Across the entries below, count the lines in which the word "value" occurs. Reply with the count alone.

Extracted records
# # #
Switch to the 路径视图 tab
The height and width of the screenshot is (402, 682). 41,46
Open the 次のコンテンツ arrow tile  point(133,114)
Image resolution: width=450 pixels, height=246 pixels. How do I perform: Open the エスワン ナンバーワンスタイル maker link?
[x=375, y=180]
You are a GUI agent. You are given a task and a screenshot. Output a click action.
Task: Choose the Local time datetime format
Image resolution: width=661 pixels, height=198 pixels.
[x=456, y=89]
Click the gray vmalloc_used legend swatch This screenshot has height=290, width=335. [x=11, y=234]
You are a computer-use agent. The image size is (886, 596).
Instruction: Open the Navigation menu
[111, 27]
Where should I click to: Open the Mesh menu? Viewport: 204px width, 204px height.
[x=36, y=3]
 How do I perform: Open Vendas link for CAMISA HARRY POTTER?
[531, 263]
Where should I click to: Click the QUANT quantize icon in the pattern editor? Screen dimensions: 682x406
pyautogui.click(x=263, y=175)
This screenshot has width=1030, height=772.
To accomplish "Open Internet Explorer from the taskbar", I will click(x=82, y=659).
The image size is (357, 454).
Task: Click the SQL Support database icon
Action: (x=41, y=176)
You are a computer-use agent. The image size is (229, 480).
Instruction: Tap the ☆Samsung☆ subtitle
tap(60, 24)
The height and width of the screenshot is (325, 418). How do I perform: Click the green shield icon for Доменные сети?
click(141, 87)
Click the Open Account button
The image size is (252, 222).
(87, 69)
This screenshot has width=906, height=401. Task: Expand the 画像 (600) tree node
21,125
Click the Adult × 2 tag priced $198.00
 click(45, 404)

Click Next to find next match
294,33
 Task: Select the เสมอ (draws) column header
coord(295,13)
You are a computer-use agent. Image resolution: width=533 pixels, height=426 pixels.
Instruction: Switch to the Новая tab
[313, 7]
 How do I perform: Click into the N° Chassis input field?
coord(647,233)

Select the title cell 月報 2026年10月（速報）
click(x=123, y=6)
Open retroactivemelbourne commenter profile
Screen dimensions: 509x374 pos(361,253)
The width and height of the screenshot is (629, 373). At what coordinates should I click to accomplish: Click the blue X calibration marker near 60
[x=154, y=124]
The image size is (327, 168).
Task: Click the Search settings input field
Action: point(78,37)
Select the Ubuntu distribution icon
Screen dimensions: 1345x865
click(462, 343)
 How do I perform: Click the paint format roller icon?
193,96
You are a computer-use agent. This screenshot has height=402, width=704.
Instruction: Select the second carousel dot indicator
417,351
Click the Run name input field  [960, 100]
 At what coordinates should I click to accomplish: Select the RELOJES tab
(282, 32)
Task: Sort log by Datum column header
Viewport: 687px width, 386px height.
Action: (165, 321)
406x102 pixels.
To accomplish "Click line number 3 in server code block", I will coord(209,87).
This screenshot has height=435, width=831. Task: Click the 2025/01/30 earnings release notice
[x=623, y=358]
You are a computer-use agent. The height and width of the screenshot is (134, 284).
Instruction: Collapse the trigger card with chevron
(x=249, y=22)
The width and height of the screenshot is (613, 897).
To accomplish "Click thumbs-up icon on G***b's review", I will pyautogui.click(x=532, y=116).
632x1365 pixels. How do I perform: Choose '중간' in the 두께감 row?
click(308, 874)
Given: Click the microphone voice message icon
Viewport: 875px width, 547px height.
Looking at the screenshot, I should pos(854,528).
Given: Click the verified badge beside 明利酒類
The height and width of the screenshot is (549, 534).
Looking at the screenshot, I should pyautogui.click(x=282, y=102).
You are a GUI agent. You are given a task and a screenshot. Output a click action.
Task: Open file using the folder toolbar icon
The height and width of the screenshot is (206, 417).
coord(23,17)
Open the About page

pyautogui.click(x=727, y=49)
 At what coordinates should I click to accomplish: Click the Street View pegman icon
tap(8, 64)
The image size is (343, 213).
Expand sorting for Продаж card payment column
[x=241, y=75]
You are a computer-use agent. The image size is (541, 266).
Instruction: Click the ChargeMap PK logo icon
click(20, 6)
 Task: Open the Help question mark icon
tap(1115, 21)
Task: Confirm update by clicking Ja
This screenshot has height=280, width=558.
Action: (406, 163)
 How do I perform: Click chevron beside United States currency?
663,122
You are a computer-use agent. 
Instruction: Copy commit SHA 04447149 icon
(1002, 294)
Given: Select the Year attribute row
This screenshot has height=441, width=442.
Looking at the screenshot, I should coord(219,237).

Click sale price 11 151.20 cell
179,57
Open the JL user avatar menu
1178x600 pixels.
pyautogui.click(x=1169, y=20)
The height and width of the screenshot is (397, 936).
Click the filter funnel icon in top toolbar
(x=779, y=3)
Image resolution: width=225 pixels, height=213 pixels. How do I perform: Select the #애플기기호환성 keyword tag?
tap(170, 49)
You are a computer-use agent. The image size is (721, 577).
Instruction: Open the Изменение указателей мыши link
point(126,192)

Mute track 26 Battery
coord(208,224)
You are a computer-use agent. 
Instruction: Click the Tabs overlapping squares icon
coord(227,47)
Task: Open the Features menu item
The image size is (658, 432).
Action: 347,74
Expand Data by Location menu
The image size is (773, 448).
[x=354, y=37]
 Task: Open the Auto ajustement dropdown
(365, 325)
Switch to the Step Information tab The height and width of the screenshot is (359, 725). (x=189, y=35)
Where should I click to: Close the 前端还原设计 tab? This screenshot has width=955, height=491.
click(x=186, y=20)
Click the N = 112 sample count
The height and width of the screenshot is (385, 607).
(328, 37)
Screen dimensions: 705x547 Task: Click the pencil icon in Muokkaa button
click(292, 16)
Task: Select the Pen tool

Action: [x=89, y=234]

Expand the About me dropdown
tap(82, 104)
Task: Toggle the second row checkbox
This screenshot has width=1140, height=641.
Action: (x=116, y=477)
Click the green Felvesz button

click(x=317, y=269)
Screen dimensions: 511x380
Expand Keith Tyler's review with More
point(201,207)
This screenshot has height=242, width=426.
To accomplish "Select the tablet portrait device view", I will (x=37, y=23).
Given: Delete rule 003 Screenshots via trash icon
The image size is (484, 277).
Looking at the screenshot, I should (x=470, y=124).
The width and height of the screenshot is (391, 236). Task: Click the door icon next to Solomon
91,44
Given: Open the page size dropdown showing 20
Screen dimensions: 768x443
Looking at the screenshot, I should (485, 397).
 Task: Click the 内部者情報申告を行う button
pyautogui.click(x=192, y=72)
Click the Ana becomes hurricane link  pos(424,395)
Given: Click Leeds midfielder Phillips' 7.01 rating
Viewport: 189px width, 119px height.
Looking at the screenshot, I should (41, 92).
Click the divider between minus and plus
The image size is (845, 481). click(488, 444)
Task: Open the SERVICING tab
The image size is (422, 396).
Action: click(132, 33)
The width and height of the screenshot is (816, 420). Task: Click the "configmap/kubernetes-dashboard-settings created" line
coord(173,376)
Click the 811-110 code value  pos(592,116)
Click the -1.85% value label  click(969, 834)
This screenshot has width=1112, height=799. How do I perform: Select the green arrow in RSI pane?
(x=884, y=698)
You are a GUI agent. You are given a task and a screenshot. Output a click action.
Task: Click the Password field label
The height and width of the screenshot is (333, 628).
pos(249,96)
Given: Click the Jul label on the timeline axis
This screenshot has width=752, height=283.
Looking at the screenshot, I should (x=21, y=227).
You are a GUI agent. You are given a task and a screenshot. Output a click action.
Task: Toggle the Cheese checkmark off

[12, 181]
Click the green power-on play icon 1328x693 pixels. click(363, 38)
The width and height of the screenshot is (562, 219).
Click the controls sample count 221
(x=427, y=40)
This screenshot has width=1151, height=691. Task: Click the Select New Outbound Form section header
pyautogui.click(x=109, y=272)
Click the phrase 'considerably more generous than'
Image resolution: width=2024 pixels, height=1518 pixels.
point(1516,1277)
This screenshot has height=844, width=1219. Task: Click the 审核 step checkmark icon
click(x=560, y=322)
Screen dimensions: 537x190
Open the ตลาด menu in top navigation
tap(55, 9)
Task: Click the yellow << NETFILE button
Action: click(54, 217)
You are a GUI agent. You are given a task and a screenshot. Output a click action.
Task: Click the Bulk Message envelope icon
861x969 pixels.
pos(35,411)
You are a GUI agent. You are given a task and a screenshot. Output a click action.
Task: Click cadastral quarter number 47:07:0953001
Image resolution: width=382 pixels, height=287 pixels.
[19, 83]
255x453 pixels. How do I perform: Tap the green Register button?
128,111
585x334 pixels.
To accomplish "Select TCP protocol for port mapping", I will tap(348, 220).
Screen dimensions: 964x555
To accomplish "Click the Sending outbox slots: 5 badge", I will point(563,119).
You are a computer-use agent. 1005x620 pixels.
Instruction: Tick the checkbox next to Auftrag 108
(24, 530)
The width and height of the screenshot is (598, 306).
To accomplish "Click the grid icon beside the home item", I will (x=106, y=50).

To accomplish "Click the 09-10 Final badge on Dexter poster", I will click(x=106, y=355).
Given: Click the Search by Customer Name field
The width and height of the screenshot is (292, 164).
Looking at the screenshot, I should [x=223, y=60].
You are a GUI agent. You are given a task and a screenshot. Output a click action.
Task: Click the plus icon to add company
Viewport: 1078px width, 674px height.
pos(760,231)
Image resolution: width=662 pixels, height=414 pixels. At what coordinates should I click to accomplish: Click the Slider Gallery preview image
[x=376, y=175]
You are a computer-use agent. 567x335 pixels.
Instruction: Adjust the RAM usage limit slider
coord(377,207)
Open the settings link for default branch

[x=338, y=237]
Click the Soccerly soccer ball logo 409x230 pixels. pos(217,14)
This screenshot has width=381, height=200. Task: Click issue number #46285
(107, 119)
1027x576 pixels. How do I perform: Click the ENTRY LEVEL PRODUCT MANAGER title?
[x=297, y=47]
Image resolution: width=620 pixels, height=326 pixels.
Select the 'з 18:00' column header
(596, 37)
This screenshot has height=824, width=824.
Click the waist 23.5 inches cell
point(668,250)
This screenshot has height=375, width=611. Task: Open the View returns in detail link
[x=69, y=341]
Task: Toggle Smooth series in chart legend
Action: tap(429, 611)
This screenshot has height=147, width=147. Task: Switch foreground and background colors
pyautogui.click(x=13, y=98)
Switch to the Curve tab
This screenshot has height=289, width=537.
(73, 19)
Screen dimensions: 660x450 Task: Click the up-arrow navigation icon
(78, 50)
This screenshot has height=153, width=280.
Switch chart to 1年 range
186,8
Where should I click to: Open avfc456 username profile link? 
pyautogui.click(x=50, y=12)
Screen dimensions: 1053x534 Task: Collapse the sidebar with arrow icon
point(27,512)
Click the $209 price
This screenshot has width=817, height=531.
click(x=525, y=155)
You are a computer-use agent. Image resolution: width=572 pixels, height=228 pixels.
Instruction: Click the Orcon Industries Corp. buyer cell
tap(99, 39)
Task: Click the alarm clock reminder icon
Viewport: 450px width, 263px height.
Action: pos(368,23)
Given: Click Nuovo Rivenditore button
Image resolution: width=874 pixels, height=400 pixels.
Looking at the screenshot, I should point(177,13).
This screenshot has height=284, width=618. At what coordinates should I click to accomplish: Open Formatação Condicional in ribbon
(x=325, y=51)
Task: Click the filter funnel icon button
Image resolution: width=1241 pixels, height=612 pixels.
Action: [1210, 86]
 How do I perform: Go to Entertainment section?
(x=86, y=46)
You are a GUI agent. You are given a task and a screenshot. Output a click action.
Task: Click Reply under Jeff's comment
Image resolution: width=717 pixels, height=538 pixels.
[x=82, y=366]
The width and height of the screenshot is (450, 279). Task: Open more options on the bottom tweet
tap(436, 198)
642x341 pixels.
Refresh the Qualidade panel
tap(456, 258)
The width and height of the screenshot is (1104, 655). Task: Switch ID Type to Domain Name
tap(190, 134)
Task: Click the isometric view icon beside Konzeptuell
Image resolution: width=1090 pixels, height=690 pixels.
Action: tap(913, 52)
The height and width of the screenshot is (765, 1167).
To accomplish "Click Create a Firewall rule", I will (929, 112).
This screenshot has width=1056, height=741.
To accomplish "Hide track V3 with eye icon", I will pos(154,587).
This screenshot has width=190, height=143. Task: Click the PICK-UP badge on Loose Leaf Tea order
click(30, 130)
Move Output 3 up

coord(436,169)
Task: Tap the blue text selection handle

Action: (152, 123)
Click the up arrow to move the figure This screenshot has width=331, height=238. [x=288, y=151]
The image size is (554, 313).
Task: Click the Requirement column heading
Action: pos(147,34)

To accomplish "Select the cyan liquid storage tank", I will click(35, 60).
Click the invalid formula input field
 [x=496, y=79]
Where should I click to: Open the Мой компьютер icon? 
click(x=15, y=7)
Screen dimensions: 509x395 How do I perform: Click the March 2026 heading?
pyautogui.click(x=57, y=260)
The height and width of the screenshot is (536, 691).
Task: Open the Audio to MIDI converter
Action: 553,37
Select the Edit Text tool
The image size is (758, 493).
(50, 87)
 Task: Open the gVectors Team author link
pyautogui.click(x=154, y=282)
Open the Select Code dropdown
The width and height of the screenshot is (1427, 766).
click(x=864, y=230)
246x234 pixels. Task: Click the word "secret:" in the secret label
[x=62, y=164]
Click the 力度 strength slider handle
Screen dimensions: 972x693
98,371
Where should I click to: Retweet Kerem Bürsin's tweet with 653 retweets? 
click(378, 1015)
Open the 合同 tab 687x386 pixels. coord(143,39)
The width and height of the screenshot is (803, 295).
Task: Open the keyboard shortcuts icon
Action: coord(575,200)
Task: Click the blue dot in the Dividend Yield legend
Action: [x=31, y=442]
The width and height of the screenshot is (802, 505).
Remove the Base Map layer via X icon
# # #
> **TASK ANSWER**
2